Listed records ->

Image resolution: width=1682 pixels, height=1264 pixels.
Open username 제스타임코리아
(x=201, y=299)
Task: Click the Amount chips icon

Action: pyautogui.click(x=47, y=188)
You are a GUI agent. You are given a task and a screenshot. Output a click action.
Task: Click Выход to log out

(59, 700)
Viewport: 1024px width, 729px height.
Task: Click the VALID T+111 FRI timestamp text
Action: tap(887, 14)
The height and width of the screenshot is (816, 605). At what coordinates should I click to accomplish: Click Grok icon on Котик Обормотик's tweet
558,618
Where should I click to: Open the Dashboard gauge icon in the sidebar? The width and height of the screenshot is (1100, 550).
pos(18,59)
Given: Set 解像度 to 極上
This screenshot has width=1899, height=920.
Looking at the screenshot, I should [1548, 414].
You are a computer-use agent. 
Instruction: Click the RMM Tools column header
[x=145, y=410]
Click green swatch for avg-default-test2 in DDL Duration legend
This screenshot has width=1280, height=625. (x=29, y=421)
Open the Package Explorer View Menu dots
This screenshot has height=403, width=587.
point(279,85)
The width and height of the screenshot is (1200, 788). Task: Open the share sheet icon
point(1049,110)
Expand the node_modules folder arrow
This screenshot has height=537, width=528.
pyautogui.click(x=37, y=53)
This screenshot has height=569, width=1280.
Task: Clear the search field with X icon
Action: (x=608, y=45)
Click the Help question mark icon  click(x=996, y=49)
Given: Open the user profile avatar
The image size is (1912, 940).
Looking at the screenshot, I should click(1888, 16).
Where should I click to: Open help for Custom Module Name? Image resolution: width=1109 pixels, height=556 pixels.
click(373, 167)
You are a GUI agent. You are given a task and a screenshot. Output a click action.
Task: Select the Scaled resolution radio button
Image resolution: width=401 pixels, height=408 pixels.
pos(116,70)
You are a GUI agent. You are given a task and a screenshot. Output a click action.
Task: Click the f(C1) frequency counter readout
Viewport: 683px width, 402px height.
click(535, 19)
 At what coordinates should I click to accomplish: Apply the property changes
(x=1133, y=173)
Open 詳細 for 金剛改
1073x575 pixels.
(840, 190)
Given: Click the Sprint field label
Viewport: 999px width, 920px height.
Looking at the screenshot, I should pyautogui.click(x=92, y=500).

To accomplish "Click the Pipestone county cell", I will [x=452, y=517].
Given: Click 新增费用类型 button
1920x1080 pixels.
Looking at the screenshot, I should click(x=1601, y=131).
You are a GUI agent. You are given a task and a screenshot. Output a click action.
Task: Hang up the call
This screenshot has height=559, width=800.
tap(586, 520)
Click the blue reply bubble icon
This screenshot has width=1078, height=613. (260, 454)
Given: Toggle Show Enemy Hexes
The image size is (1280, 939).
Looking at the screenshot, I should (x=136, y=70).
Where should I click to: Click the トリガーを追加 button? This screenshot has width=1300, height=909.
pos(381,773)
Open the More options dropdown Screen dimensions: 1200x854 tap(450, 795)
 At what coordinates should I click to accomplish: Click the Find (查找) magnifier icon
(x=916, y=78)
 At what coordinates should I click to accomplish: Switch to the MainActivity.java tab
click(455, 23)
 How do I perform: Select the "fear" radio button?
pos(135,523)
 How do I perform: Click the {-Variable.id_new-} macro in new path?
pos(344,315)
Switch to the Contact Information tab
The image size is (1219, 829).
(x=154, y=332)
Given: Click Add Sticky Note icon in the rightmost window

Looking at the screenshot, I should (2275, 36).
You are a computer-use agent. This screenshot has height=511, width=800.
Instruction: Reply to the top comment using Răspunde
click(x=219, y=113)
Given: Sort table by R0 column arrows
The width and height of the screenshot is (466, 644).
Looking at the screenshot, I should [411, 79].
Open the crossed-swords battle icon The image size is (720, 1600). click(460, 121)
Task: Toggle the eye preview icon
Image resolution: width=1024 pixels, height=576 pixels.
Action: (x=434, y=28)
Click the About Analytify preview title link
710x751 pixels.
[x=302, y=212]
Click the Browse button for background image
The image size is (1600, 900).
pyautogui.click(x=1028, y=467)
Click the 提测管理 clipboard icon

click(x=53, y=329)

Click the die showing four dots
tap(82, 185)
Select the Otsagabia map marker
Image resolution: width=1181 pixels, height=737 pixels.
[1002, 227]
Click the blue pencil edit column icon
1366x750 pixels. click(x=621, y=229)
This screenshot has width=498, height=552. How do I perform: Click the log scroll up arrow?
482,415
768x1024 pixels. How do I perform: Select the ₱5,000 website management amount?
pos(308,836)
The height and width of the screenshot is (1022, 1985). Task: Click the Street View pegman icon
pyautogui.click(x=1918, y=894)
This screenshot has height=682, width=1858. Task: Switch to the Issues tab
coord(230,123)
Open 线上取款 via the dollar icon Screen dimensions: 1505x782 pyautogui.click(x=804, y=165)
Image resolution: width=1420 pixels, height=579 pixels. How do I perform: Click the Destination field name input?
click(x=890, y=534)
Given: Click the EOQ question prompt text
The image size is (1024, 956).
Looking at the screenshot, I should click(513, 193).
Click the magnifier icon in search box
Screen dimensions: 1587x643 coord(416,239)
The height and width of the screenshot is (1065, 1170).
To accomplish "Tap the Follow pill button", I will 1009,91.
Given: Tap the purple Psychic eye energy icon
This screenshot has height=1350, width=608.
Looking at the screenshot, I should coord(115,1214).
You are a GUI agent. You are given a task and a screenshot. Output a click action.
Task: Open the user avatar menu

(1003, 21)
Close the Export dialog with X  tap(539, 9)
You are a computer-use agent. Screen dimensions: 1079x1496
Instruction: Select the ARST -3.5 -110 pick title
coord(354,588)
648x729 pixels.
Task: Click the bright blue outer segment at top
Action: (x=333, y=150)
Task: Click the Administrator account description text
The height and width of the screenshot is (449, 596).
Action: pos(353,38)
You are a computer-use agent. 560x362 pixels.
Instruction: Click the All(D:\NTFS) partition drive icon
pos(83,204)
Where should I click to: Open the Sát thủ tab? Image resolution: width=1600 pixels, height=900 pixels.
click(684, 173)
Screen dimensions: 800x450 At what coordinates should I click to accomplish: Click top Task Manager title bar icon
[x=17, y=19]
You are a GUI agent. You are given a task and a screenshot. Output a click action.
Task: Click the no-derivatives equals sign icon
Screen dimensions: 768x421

Exercise prompt -> Among the lines above, return each one holding the string "computer".

Response below ->
You are a computer-use agent. 
You are a computer-use agent. This screenshot has height=511, width=800.
You are a computer-use agent. Screen dimensions: 1079x1496
You are a computer-use agent. 560x362 pixels.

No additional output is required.